[LUCENE-8419] Return token unchanged for pathological Stempel tokens - ASF JIRA

Details

Type: New Feature
Status: Open
Priority: Major
Resolution: Unresolved
Affects Version/s: None
Fix Version/s: None
Component/s: modules/analysis
Labels:
- stemmer
- stemming

Lucene Fields:

New

Description

In the aggregate, Stempel does a good job, but certain tokens get stemmed pathologically, conflating completely unrelated words in the search index. Depending on the scoring function, documents returned may have no form of the word that was in the query, only unrelated forms (see ć examples below).

It's probably not possible to fix the stemmer, and it's probably not possible to catch every error, but catching and ignoring certain large classes of errors would greatly improve precision, and doing it in the stemmer would prevent losses to recall that happen from cleaning up these errors outside the stemmer.

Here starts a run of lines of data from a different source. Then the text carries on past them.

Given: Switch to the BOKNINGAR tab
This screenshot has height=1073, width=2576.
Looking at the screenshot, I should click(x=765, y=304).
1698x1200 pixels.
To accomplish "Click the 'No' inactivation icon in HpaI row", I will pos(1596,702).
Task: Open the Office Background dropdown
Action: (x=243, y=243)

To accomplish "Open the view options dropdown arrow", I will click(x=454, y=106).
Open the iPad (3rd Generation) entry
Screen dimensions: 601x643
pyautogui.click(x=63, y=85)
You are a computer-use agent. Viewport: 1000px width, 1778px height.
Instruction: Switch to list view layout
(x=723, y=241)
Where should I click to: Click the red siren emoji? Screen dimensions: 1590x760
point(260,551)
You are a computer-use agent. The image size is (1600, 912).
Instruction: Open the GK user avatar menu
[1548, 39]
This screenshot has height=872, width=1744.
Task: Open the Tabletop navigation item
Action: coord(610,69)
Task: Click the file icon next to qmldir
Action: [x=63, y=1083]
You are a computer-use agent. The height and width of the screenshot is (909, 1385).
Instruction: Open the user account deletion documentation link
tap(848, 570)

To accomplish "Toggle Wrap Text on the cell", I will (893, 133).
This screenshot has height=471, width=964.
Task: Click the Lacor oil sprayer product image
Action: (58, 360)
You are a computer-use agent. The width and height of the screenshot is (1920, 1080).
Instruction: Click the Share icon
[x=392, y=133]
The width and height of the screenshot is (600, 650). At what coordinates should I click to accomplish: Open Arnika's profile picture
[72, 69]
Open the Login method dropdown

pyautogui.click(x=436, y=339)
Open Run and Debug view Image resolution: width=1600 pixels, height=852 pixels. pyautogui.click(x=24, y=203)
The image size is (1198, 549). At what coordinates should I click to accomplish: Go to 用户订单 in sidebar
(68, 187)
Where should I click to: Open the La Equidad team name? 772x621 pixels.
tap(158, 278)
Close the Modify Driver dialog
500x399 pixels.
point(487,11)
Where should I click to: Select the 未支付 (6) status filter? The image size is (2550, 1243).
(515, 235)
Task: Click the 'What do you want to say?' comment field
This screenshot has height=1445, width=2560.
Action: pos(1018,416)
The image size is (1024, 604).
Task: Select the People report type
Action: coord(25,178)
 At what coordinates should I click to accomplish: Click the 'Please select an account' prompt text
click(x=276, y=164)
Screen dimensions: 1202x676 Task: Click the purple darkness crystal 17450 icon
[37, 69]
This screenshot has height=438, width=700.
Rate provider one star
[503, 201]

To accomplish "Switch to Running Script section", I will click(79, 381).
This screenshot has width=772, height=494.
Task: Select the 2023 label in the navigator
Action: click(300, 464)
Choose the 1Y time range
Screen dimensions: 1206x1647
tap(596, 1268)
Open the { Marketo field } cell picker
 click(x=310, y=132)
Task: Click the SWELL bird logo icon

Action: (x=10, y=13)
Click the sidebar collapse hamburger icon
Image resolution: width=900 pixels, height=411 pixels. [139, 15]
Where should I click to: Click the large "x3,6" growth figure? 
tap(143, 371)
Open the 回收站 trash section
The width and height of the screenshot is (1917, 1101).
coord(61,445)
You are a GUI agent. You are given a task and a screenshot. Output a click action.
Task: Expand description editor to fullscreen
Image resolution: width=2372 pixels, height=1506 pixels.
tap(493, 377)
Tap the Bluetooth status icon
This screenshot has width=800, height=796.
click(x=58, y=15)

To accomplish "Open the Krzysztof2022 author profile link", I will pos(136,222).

An obvious example is that numbers ending in 1 have the last two digits replaced with ć. So 12341 is stemmed as 123ć. Numbers ending in 31 have the last 4 numbers removed and replaced with ć, so 12331 is stemmed as 1ć. Mixed letters and numbers are treated the same: abc123451 is stemmed as abc1234ć, abc1231 is stemmed as abcć.

Proposed solution: any token that ends in a number should not be stemmed, it should just be returned unchanged.

One letter stems from the set [a-zńć] are generally useless and often absurd.

ć is the worst offender by far (it's the ending of the infinitive form of verbs). All of these tokens (found on Polish Wikipedia/Wiktionary) get stemmed to ć:

acque Adrien aguas Águas Alainem Alandh Amores Ansoe Arau asinaio aŭdas audyt Awiwie Ayres Baby badż Baina Bains Balue Baon baque Barbola Bazy Beau beim Beroe Betz Blaue blenda bleue Blizzard boor Boruca Boym Brodła Brogi Bronksie Brydż Budgie Budiafa bujny Buon Buot Button Caan Cains Canoe Canona caon Celu Charl Chloe ciag Cioma Cmdr Conseil Conso Cotton Cramp Creel Cuyk cyan czcią Czermny czto D.III Daws Daxue dazzle decy Defoe Dereń Detroit digue Dior Ditton Dojlido dosei douk DRaaS drag drau Dudacy dudas Dutton Duty Dziób eayd Edwy Edyp eiro Eltz Emain erar ESaaS faan Fetz figurar Fitz foam Frau Fugue GAAB gaan Gabirol Gaon gasue Gaup Geol GeoMIP Getz gigue Ginny Gioią Girl Goam Gołymin Gosei Götz grasso Grodnie Gula Guroo gyan HAAB Haan Heim Héroe Hitz Hoam Hohenho Hosei Huon Hutton Huub hyaina Iberii inkuby Inoue Issue ITaaS Iudas Izmaile Jaan Jaws jedyn Jews jira Josepho Jost Josue Judas Kaan Kaleido Karoo Katz Kazue Kehoe khayag kiwa Kiwu Klaas kmdr Kokei Konoe kozer kpią Kringle ksiezyce Któż Kutz L231 L331 Laan Lalli Laon Laws łebka Leroo Liban Ligue Liro Lisoli Logue Loja Londyn Lubomyr Luque Lutz Lytton łzawy Maan mains Mainy malpaco Mammal mandag MBaaS meeki Merl Metz MIDAS middag Miras mmol modą moins Monty Moryń motz mróż Mutz Müzesi MVaaS Naam nabrzeża Nadab Nadala Nalewki Nd:YAG neol News Nieszawa Nimue Nyam ÖAAB oblał oddala okala Olień opar oppi Orioł Osioł osoagi Osyki Otóż Output Oxalido pasmową Patton Pearl Peau peoplk Petz poar Pobrzeża poecie Pogue Pono posagi posł Praha Pringle probie progi Prońko Prosper prwdę Psioł Pułka Putz QDTOE Quien Qwest radża raga Rains reht Reich Retz Revue Right RITZ Roam Rogue Roque rosii RU31 Rutki Ryan SAAB saasso salue Sampaio Satz Sears Sekisho semo Setton Sgan Siloe Sitz Skopje Slot Šmarje Smrkci Soar sopo sozinho springa Steel Stip Straz Strip Suez sukuby Sumach Surgucie Sutton svasso Szosą szto Tadas Taira tęczy Teodorą teol Tisii Tisza Toluca Tomoe Toque TPMŻ Traiana Trask Traue Tulyag Tuque Turinga Undas Uniw usque Vague Value Venue Vidas Vogue Voor W331 Waringa weht Weich Weija Wheel widmem WKAG worku Wotton Wryk Wschowie wsiach wsiami Wybrzeża wydala Wyraz XLIII XVIII XXIII Yaski yeol YONO Yorki zakręcie Zijab zipo.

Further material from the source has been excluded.